◆ **WHAT YOU HAVE TO DO**
Below are the records. Transcribe them exactly.

◆ **DATA RECORDS**

.....

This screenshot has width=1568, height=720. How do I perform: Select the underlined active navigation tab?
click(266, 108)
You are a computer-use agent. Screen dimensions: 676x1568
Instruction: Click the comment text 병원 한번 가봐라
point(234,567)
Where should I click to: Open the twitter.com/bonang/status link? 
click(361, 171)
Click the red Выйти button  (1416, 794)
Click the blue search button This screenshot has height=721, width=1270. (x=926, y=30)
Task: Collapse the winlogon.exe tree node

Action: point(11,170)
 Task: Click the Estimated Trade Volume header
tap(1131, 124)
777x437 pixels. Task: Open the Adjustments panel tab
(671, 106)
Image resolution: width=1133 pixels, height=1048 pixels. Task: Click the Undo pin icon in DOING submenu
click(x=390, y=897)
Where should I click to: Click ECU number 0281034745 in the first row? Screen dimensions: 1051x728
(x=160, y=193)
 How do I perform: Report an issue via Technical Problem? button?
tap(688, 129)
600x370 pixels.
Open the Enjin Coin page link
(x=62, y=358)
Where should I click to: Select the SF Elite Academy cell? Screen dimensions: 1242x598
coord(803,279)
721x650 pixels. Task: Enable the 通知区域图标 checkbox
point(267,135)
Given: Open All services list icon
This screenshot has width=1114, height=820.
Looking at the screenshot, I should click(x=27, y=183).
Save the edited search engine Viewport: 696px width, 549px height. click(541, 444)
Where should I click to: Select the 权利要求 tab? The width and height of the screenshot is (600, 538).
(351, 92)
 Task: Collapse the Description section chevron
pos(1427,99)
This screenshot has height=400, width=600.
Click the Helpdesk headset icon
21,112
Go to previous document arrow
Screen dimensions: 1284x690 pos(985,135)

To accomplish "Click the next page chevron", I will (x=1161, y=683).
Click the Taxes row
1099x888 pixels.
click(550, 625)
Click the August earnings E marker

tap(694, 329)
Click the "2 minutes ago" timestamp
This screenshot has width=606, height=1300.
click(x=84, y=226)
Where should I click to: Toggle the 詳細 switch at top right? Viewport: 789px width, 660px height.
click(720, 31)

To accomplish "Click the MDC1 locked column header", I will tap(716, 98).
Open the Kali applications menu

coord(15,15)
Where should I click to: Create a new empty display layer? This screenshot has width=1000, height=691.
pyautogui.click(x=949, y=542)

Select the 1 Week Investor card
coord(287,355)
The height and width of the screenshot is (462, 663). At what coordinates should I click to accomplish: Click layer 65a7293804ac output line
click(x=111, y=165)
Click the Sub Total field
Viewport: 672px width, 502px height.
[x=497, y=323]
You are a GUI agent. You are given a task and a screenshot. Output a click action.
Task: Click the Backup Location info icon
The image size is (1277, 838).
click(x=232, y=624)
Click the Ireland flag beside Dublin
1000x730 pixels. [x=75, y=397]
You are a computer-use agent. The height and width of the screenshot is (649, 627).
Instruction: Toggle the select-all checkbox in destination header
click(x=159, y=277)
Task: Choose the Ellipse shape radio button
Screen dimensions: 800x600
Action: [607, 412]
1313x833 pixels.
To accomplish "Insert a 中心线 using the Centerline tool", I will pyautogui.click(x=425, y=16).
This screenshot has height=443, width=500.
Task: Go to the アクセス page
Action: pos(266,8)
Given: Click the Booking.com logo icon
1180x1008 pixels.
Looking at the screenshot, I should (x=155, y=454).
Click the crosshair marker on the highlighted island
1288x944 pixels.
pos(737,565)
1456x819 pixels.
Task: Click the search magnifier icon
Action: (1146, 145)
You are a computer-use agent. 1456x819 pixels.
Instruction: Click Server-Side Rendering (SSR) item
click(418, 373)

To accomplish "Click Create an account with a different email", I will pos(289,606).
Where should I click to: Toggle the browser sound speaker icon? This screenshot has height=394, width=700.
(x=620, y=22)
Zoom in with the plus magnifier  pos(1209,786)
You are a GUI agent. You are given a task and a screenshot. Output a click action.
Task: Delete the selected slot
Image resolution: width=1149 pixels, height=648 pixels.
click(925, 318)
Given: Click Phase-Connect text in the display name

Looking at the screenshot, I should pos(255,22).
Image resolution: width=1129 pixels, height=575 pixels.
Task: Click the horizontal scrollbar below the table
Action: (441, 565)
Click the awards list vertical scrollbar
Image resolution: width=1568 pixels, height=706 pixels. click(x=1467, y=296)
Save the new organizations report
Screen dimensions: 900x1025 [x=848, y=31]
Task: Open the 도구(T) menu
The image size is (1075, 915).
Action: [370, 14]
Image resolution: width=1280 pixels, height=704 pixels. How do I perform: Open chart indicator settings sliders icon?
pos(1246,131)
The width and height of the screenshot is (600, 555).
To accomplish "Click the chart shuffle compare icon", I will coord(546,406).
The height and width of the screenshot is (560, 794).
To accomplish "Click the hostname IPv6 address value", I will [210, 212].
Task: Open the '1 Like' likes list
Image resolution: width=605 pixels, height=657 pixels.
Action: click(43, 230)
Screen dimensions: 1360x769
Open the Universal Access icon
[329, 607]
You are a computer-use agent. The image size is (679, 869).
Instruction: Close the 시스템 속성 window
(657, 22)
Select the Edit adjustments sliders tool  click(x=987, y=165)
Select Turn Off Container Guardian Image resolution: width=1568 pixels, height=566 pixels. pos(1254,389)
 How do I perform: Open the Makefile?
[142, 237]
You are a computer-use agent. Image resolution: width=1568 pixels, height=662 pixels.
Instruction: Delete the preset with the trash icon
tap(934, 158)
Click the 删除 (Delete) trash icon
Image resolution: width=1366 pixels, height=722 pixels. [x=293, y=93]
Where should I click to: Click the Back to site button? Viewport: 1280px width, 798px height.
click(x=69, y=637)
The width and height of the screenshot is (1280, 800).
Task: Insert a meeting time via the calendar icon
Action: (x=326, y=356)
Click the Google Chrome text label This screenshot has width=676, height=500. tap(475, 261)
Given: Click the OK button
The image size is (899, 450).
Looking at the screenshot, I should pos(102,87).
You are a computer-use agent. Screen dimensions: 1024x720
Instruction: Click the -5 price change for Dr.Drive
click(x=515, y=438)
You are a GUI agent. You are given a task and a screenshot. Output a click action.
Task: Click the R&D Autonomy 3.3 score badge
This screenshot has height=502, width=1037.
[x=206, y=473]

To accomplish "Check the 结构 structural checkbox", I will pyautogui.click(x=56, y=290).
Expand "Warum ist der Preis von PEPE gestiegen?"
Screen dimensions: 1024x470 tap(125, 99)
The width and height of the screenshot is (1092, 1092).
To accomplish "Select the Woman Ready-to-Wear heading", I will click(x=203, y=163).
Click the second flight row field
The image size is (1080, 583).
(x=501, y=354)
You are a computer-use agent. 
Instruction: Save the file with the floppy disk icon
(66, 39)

.....

◆ **ANSWER TO THE PROBLEM**
This screenshot has width=1568, height=720. How do I perform: Select the underlined active navigation tab?
click(266, 108)
You are a computer-use agent. Screen dimensions: 676x1568
Instruction: Click the comment text 병원 한번 가봐라
point(234,567)
Where should I click to: Open the twitter.com/bonang/status link? 
click(361, 171)
Click the red Выйти button  (1416, 794)
Click the blue search button This screenshot has height=721, width=1270. (x=926, y=30)
Task: Collapse the winlogon.exe tree node

Action: point(11,170)
 Task: Click the Estimated Trade Volume header
tap(1131, 124)
777x437 pixels. Task: Open the Adjustments panel tab
(671, 106)
Image resolution: width=1133 pixels, height=1048 pixels. Task: Click the Undo pin icon in DOING submenu
click(x=390, y=897)
Where should I click to: Click ECU number 0281034745 in the first row? Screen dimensions: 1051x728
(x=160, y=193)
 How do I perform: Report an issue via Technical Problem? button?
tap(688, 129)
600x370 pixels.
Open the Enjin Coin page link
(x=62, y=358)
Where should I click to: Select the SF Elite Academy cell? Screen dimensions: 1242x598
coord(803,279)
721x650 pixels. Task: Enable the 通知区域图标 checkbox
point(267,135)
Given: Open All services list icon
This screenshot has width=1114, height=820.
Looking at the screenshot, I should click(x=27, y=183).
Save the edited search engine Viewport: 696px width, 549px height. click(541, 444)
Where should I click to: Select the 权利要求 tab? The width and height of the screenshot is (600, 538).
(351, 92)
 Task: Collapse the Description section chevron
pos(1427,99)
This screenshot has height=400, width=600.
Click the Helpdesk headset icon
21,112
Go to previous document arrow
Screen dimensions: 1284x690 pos(985,135)

To accomplish "Click the next page chevron", I will (x=1161, y=683).
Click the Taxes row
1099x888 pixels.
click(550, 625)
Click the August earnings E marker

tap(694, 329)
Click the "2 minutes ago" timestamp
This screenshot has width=606, height=1300.
click(x=84, y=226)
Where should I click to: Toggle the 詳細 switch at top right? Viewport: 789px width, 660px height.
click(720, 31)

To accomplish "Click the MDC1 locked column header", I will tap(716, 98).
Open the Kali applications menu

coord(15,15)
Where should I click to: Create a new empty display layer? This screenshot has width=1000, height=691.
pyautogui.click(x=949, y=542)

Select the 1 Week Investor card
coord(287,355)
The height and width of the screenshot is (462, 663). At what coordinates should I click to accomplish: Click layer 65a7293804ac output line
click(x=111, y=165)
Click the Sub Total field
Viewport: 672px width, 502px height.
[x=497, y=323]
You are a GUI agent. You are given a task and a screenshot. Output a click action.
Task: Click the Backup Location info icon
The image size is (1277, 838).
click(x=232, y=624)
Click the Ireland flag beside Dublin
1000x730 pixels. [x=75, y=397]
You are a computer-use agent. The height and width of the screenshot is (649, 627).
Instruction: Toggle the select-all checkbox in destination header
click(x=159, y=277)
Task: Choose the Ellipse shape radio button
Screen dimensions: 800x600
Action: [607, 412]
1313x833 pixels.
To accomplish "Insert a 中心线 using the Centerline tool", I will pyautogui.click(x=425, y=16).
This screenshot has height=443, width=500.
Task: Go to the アクセス page
Action: pos(266,8)
Given: Click the Booking.com logo icon
1180x1008 pixels.
Looking at the screenshot, I should (x=155, y=454).
Click the crosshair marker on the highlighted island
1288x944 pixels.
pos(737,565)
1456x819 pixels.
Task: Click the search magnifier icon
Action: (1146, 145)
You are a computer-use agent. 1456x819 pixels.
Instruction: Click Server-Side Rendering (SSR) item
click(418, 373)

To accomplish "Click Create an account with a different email", I will pos(289,606).
Where should I click to: Toggle the browser sound speaker icon? This screenshot has height=394, width=700.
(x=620, y=22)
Zoom in with the plus magnifier  pos(1209,786)
You are a GUI agent. You are given a task and a screenshot. Output a click action.
Task: Delete the selected slot
Image resolution: width=1149 pixels, height=648 pixels.
click(925, 318)
Given: Click Phase-Connect text in the display name

Looking at the screenshot, I should pos(255,22).
Image resolution: width=1129 pixels, height=575 pixels.
Task: Click the horizontal scrollbar below the table
Action: (441, 565)
Click the awards list vertical scrollbar
Image resolution: width=1568 pixels, height=706 pixels. click(x=1467, y=296)
Save the new organizations report
Screen dimensions: 900x1025 [x=848, y=31]
Task: Open the 도구(T) menu
The image size is (1075, 915).
Action: [370, 14]
Image resolution: width=1280 pixels, height=704 pixels. How do I perform: Open chart indicator settings sliders icon?
pos(1246,131)
The width and height of the screenshot is (600, 555).
To accomplish "Click the chart shuffle compare icon", I will coord(546,406).
The height and width of the screenshot is (560, 794).
To accomplish "Click the hostname IPv6 address value", I will [210, 212].
Task: Open the '1 Like' likes list
Image resolution: width=605 pixels, height=657 pixels.
Action: click(43, 230)
Screen dimensions: 1360x769
Open the Universal Access icon
[329, 607]
You are a computer-use agent. The image size is (679, 869).
Instruction: Close the 시스템 속성 window
(657, 22)
Select the Edit adjustments sliders tool  click(x=987, y=165)
Select Turn Off Container Guardian Image resolution: width=1568 pixels, height=566 pixels. pos(1254,389)
 How do I perform: Open the Makefile?
[142, 237]
You are a computer-use agent. Image resolution: width=1568 pixels, height=662 pixels.
Instruction: Delete the preset with the trash icon
tap(934, 158)
Click the 删除 (Delete) trash icon
Image resolution: width=1366 pixels, height=722 pixels. [x=293, y=93]
Where should I click to: Click the Back to site button? Viewport: 1280px width, 798px height.
click(x=69, y=637)
The width and height of the screenshot is (1280, 800).
Task: Insert a meeting time via the calendar icon
Action: (x=326, y=356)
Click the Google Chrome text label This screenshot has width=676, height=500. tap(475, 261)
Given: Click the OK button
The image size is (899, 450).
Looking at the screenshot, I should pos(102,87).
You are a computer-use agent. Screen dimensions: 1024x720
Instruction: Click the -5 price change for Dr.Drive
click(x=515, y=438)
You are a GUI agent. You are given a task and a screenshot. Output a click action.
Task: Click the R&D Autonomy 3.3 score badge
This screenshot has height=502, width=1037.
[x=206, y=473]

To accomplish "Check the 结构 structural checkbox", I will pyautogui.click(x=56, y=290).
Expand "Warum ist der Preis von PEPE gestiegen?"
Screen dimensions: 1024x470 tap(125, 99)
The width and height of the screenshot is (1092, 1092).
To accomplish "Select the Woman Ready-to-Wear heading", I will click(x=203, y=163).
Click the second flight row field
The image size is (1080, 583).
(x=501, y=354)
You are a computer-use agent. 
Instruction: Save the file with the floppy disk icon
(66, 39)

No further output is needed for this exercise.